Records for this exercise

========

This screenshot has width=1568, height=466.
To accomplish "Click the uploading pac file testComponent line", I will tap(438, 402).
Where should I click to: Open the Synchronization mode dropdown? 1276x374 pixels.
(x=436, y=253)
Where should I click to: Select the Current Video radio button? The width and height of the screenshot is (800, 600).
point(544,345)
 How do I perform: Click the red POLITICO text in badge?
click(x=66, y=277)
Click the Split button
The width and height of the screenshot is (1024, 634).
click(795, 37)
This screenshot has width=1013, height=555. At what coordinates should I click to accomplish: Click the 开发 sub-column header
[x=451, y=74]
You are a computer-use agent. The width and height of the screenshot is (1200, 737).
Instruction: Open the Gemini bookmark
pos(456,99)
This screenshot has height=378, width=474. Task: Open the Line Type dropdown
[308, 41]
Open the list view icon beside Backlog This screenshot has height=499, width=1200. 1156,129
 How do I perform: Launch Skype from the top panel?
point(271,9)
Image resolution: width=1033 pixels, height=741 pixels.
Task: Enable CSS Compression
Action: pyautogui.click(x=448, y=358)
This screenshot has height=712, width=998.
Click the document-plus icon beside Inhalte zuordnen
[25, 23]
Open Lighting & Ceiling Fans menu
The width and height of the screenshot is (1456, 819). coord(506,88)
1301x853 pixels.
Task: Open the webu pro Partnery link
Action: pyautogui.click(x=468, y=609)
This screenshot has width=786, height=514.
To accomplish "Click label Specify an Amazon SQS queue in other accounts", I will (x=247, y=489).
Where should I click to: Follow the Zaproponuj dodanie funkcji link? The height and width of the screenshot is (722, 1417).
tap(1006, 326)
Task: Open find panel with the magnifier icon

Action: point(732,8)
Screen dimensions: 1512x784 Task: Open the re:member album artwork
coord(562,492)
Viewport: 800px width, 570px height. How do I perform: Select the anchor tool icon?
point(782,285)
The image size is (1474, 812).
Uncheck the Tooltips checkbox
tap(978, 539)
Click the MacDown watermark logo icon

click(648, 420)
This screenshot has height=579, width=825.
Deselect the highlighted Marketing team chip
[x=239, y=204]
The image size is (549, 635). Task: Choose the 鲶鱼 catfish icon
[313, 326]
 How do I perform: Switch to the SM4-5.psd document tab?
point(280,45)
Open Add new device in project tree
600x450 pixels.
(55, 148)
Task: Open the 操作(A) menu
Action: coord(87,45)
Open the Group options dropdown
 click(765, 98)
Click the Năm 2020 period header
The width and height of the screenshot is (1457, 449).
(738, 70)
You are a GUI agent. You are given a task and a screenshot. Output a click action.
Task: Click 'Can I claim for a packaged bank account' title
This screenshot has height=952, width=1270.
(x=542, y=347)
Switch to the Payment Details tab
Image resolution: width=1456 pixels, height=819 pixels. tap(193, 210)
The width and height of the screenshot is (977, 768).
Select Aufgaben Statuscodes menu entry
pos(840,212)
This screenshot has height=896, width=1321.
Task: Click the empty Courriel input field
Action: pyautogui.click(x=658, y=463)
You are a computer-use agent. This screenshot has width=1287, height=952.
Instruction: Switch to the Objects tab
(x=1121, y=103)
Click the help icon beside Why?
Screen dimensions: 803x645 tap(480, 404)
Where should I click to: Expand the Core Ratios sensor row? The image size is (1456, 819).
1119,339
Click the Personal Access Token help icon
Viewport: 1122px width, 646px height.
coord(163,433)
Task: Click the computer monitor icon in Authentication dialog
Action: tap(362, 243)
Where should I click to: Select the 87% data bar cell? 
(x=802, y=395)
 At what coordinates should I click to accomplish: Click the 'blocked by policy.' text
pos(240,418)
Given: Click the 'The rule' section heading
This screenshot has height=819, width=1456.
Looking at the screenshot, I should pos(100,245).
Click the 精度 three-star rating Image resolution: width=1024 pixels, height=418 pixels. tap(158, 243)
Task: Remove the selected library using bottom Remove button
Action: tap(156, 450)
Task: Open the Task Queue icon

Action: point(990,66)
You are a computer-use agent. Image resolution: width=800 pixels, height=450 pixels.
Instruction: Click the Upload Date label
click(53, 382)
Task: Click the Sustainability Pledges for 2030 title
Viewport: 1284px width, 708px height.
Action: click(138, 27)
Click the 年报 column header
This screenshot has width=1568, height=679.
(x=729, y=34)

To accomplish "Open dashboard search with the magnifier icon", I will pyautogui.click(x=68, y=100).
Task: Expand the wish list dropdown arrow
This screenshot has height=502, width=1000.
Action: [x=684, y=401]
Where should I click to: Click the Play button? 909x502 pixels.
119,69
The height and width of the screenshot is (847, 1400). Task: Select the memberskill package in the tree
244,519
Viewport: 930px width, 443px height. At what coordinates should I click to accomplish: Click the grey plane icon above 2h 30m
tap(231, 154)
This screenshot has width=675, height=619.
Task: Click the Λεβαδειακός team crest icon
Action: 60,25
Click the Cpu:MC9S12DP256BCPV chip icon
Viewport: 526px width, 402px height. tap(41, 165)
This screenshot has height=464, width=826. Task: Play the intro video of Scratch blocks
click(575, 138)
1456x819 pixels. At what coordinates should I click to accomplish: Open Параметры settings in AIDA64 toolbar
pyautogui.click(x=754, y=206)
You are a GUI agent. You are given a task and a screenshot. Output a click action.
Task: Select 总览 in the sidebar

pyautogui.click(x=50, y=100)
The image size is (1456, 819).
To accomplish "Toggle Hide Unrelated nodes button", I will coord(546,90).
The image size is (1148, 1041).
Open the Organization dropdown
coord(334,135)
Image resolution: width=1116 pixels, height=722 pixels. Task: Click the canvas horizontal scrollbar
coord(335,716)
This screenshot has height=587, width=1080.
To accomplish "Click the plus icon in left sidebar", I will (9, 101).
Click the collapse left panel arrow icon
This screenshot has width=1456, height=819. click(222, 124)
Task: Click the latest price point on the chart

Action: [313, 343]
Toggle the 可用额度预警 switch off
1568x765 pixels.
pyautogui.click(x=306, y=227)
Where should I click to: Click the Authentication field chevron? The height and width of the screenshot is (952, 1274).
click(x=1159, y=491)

========

Aim of the exercise
Please copy all of the entries above word for word.

Reply
This screenshot has width=1568, height=466.
To accomplish "Click the uploading pac file testComponent line", I will tap(438, 402).
Where should I click to: Open the Synchronization mode dropdown? 1276x374 pixels.
(x=436, y=253)
Where should I click to: Select the Current Video radio button? The width and height of the screenshot is (800, 600).
point(544,345)
 How do I perform: Click the red POLITICO text in badge?
click(x=66, y=277)
Click the Split button
The width and height of the screenshot is (1024, 634).
click(795, 37)
This screenshot has width=1013, height=555. At what coordinates should I click to accomplish: Click the 开发 sub-column header
[x=451, y=74]
You are a computer-use agent. The width and height of the screenshot is (1200, 737).
Instruction: Open the Gemini bookmark
pos(456,99)
This screenshot has height=378, width=474. Task: Open the Line Type dropdown
[308, 41]
Open the list view icon beside Backlog This screenshot has height=499, width=1200. 1156,129
 How do I perform: Launch Skype from the top panel?
point(271,9)
Image resolution: width=1033 pixels, height=741 pixels.
Task: Enable CSS Compression
Action: pyautogui.click(x=448, y=358)
This screenshot has height=712, width=998.
Click the document-plus icon beside Inhalte zuordnen
[25, 23]
Open Lighting & Ceiling Fans menu
The width and height of the screenshot is (1456, 819). coord(506,88)
1301x853 pixels.
Task: Open the webu pro Partnery link
Action: pyautogui.click(x=468, y=609)
This screenshot has width=786, height=514.
To accomplish "Click label Specify an Amazon SQS queue in other accounts", I will (x=247, y=489).
Where should I click to: Follow the Zaproponuj dodanie funkcji link? The height and width of the screenshot is (722, 1417).
tap(1006, 326)
Task: Open find panel with the magnifier icon

Action: point(732,8)
Screen dimensions: 1512x784 Task: Open the re:member album artwork
coord(562,492)
Viewport: 800px width, 570px height. How do I perform: Select the anchor tool icon?
point(782,285)
The image size is (1474, 812).
Uncheck the Tooltips checkbox
tap(978, 539)
Click the MacDown watermark logo icon

click(648, 420)
This screenshot has height=579, width=825.
Deselect the highlighted Marketing team chip
[x=239, y=204]
The image size is (549, 635). Task: Choose the 鲶鱼 catfish icon
[313, 326]
 How do I perform: Switch to the SM4-5.psd document tab?
point(280,45)
Open Add new device in project tree
600x450 pixels.
(55, 148)
Task: Open the 操作(A) menu
Action: coord(87,45)
Open the Group options dropdown
 click(765, 98)
Click the Năm 2020 period header
The width and height of the screenshot is (1457, 449).
(738, 70)
You are a GUI agent. You are given a task and a screenshot. Output a click action.
Task: Click 'Can I claim for a packaged bank account' title
This screenshot has height=952, width=1270.
(x=542, y=347)
Switch to the Payment Details tab
Image resolution: width=1456 pixels, height=819 pixels. tap(193, 210)
The width and height of the screenshot is (977, 768).
Select Aufgaben Statuscodes menu entry
pos(840,212)
This screenshot has height=896, width=1321.
Task: Click the empty Courriel input field
Action: pyautogui.click(x=658, y=463)
You are a computer-use agent. This screenshot has width=1287, height=952.
Instruction: Switch to the Objects tab
(x=1121, y=103)
Click the help icon beside Why?
Screen dimensions: 803x645 tap(480, 404)
Where should I click to: Expand the Core Ratios sensor row? The image size is (1456, 819).
1119,339
Click the Personal Access Token help icon
Viewport: 1122px width, 646px height.
coord(163,433)
Task: Click the computer monitor icon in Authentication dialog
Action: tap(362, 243)
Where should I click to: Select the 87% data bar cell? 
(x=802, y=395)
 At what coordinates should I click to accomplish: Click the 'blocked by policy.' text
pos(240,418)
Given: Click the 'The rule' section heading
This screenshot has height=819, width=1456.
Looking at the screenshot, I should pos(100,245).
Click the 精度 three-star rating Image resolution: width=1024 pixels, height=418 pixels. tap(158, 243)
Task: Remove the selected library using bottom Remove button
Action: tap(156, 450)
Task: Open the Task Queue icon

Action: point(990,66)
You are a computer-use agent. Image resolution: width=800 pixels, height=450 pixels.
Instruction: Click the Upload Date label
click(53, 382)
Task: Click the Sustainability Pledges for 2030 title
Viewport: 1284px width, 708px height.
Action: click(138, 27)
Click the 年报 column header
This screenshot has width=1568, height=679.
(x=729, y=34)

To accomplish "Open dashboard search with the magnifier icon", I will pyautogui.click(x=68, y=100).
Task: Expand the wish list dropdown arrow
This screenshot has height=502, width=1000.
Action: [x=684, y=401]
Where should I click to: Click the Play button? 909x502 pixels.
119,69
The height and width of the screenshot is (847, 1400). Task: Select the memberskill package in the tree
244,519
Viewport: 930px width, 443px height. At what coordinates should I click to accomplish: Click the grey plane icon above 2h 30m
tap(231, 154)
This screenshot has width=675, height=619.
Task: Click the Λεβαδειακός team crest icon
Action: 60,25
Click the Cpu:MC9S12DP256BCPV chip icon
Viewport: 526px width, 402px height. tap(41, 165)
This screenshot has height=464, width=826. Task: Play the intro video of Scratch blocks
click(575, 138)
1456x819 pixels. At what coordinates should I click to accomplish: Open Параметры settings in AIDA64 toolbar
pyautogui.click(x=754, y=206)
You are a GUI agent. You are given a task and a screenshot. Output a click action.
Task: Select 总览 in the sidebar

pyautogui.click(x=50, y=100)
The image size is (1456, 819).
To accomplish "Toggle Hide Unrelated nodes button", I will coord(546,90).
The image size is (1148, 1041).
Open the Organization dropdown
coord(334,135)
Image resolution: width=1116 pixels, height=722 pixels. Task: Click the canvas horizontal scrollbar
coord(335,716)
This screenshot has height=587, width=1080.
To accomplish "Click the plus icon in left sidebar", I will (9, 101).
Click the collapse left panel arrow icon
This screenshot has width=1456, height=819. click(222, 124)
Task: Click the latest price point on the chart

Action: [313, 343]
Toggle the 可用额度预警 switch off
1568x765 pixels.
pyautogui.click(x=306, y=227)
Where should I click to: Click the Authentication field chevron? The height and width of the screenshot is (952, 1274).
click(x=1159, y=491)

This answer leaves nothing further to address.